Start of Recorded data

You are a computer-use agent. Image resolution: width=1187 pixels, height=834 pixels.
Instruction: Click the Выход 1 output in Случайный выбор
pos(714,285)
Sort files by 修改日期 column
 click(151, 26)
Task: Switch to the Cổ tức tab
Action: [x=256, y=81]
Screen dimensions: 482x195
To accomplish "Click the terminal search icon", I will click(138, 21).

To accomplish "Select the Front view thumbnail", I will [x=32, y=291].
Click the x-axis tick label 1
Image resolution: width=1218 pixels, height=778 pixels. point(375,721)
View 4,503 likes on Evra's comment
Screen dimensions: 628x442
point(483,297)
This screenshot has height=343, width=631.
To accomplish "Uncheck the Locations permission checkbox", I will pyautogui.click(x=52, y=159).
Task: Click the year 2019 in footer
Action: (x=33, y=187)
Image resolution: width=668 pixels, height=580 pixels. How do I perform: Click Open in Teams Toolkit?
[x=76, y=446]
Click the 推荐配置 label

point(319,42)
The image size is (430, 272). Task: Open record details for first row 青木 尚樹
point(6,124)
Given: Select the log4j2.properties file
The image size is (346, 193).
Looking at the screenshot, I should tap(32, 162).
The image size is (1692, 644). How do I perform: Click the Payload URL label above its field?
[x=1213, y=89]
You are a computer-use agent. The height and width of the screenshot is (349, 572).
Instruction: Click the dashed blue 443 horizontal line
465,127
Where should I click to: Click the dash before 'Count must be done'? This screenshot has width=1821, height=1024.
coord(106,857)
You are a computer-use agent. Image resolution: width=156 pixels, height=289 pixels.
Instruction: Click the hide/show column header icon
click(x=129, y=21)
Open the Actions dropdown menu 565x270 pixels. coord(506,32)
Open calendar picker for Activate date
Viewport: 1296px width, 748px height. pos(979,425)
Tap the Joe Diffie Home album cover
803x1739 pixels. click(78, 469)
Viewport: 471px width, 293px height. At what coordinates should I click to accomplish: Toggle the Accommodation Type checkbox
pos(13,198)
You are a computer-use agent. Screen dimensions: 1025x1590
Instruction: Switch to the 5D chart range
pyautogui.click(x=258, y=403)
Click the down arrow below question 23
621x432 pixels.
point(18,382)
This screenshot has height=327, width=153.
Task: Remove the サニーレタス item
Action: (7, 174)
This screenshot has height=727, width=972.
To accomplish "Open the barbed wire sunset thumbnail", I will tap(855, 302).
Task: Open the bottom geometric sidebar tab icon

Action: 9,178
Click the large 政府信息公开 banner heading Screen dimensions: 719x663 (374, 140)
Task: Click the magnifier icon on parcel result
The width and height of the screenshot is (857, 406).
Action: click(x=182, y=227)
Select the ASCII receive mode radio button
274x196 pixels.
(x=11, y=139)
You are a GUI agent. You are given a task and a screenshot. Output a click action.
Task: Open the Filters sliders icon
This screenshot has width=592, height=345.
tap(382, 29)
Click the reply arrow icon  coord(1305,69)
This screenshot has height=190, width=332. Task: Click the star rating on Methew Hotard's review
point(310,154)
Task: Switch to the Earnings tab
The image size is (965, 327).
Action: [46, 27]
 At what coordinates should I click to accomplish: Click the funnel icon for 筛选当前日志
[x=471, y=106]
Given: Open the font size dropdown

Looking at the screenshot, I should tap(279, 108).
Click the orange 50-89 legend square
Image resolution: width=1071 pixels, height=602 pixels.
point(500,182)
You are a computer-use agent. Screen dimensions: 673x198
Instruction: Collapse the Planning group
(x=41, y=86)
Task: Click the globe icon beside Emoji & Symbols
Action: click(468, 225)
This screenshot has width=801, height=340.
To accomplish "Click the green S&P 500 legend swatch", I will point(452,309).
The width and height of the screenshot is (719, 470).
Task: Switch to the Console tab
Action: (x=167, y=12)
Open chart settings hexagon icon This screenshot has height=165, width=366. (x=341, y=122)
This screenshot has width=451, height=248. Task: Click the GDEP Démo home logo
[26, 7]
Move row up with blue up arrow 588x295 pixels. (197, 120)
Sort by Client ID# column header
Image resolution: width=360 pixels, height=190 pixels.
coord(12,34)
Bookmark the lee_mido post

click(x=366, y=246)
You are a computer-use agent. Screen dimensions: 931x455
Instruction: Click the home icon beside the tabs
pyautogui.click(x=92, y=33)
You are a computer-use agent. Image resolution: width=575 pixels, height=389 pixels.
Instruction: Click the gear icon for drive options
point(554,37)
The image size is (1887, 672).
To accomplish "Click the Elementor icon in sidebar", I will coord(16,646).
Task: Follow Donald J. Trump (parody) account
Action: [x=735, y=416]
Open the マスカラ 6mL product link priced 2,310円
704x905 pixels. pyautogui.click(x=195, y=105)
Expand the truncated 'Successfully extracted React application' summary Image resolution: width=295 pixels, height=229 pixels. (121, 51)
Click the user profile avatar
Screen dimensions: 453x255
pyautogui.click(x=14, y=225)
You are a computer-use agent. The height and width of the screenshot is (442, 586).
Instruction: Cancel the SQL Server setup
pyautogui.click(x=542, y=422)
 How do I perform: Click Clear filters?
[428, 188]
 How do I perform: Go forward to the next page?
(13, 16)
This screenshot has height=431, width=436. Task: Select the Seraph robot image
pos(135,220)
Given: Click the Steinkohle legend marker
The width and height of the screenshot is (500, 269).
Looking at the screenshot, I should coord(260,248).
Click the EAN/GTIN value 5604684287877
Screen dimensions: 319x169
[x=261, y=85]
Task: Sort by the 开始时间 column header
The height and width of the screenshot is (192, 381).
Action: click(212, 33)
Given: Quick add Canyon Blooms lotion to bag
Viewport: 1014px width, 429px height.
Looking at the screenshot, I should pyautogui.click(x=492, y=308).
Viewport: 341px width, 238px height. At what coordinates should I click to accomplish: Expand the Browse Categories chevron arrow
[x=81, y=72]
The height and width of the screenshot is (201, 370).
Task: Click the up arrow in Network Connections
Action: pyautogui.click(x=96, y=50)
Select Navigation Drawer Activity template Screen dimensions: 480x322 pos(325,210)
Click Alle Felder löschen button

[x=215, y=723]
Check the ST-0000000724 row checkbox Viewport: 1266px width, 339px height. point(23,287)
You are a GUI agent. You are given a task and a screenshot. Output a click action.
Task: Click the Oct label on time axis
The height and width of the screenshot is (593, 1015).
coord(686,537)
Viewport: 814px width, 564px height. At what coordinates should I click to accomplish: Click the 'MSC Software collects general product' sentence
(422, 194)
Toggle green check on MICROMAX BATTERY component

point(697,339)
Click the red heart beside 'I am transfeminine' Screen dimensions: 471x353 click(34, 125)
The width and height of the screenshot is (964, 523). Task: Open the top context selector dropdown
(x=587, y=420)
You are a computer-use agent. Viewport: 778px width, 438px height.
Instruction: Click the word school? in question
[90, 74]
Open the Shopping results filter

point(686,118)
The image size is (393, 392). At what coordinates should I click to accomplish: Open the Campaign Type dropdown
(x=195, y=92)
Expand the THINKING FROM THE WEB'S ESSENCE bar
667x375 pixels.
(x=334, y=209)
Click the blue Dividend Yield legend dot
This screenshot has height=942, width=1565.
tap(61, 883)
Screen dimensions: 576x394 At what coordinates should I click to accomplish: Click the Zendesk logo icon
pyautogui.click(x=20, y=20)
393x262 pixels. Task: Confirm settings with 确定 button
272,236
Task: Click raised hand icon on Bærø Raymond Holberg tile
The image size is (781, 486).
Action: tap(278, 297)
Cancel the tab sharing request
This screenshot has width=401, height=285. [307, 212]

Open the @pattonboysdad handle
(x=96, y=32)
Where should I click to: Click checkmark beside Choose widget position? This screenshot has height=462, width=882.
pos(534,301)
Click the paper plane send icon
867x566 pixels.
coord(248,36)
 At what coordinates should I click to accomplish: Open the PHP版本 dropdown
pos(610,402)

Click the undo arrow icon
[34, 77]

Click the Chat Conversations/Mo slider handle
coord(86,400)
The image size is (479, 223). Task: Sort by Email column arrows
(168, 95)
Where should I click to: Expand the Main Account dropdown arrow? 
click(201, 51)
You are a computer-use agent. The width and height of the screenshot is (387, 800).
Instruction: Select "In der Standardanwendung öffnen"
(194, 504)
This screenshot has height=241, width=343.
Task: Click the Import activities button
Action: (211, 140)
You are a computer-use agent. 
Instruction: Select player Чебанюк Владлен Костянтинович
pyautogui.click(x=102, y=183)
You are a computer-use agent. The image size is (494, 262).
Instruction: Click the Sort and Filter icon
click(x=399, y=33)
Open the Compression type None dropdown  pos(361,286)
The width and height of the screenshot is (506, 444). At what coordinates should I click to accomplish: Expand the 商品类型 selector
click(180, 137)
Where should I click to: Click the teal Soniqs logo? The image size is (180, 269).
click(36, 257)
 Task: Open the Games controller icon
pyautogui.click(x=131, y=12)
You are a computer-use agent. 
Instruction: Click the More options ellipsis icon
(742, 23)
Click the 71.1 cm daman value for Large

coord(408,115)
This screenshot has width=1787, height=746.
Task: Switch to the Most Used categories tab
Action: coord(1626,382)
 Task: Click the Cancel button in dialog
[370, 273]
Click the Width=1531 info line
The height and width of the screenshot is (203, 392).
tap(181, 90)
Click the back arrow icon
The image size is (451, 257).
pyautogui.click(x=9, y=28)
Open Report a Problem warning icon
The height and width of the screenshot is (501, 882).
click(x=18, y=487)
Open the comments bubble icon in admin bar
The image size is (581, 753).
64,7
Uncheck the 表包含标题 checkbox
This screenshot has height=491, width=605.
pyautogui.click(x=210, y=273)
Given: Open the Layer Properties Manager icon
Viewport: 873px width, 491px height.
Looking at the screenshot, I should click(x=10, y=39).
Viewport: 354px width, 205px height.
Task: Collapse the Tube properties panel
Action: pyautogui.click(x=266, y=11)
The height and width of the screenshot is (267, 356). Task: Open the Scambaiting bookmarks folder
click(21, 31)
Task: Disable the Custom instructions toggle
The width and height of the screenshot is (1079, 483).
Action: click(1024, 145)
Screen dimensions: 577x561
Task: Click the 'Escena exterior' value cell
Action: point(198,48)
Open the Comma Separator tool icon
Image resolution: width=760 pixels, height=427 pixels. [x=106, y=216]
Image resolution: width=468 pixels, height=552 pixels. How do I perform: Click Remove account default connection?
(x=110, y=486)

End of Recorded data

(Exercise objective) Print the lines above from the one with "Bookmark the lee_mido post" through the one with "The image size is (1887, 672).", both included, exactly as written and nothing more.

(Solution to this task)
Bookmark the lee_mido post

click(x=366, y=246)
You are a computer-use agent. Screen dimensions: 931x455
Instruction: Click the home icon beside the tabs
pyautogui.click(x=92, y=33)
You are a computer-use agent. Image resolution: width=575 pixels, height=389 pixels.
Instruction: Click the gear icon for drive options
point(554,37)
The image size is (1887, 672).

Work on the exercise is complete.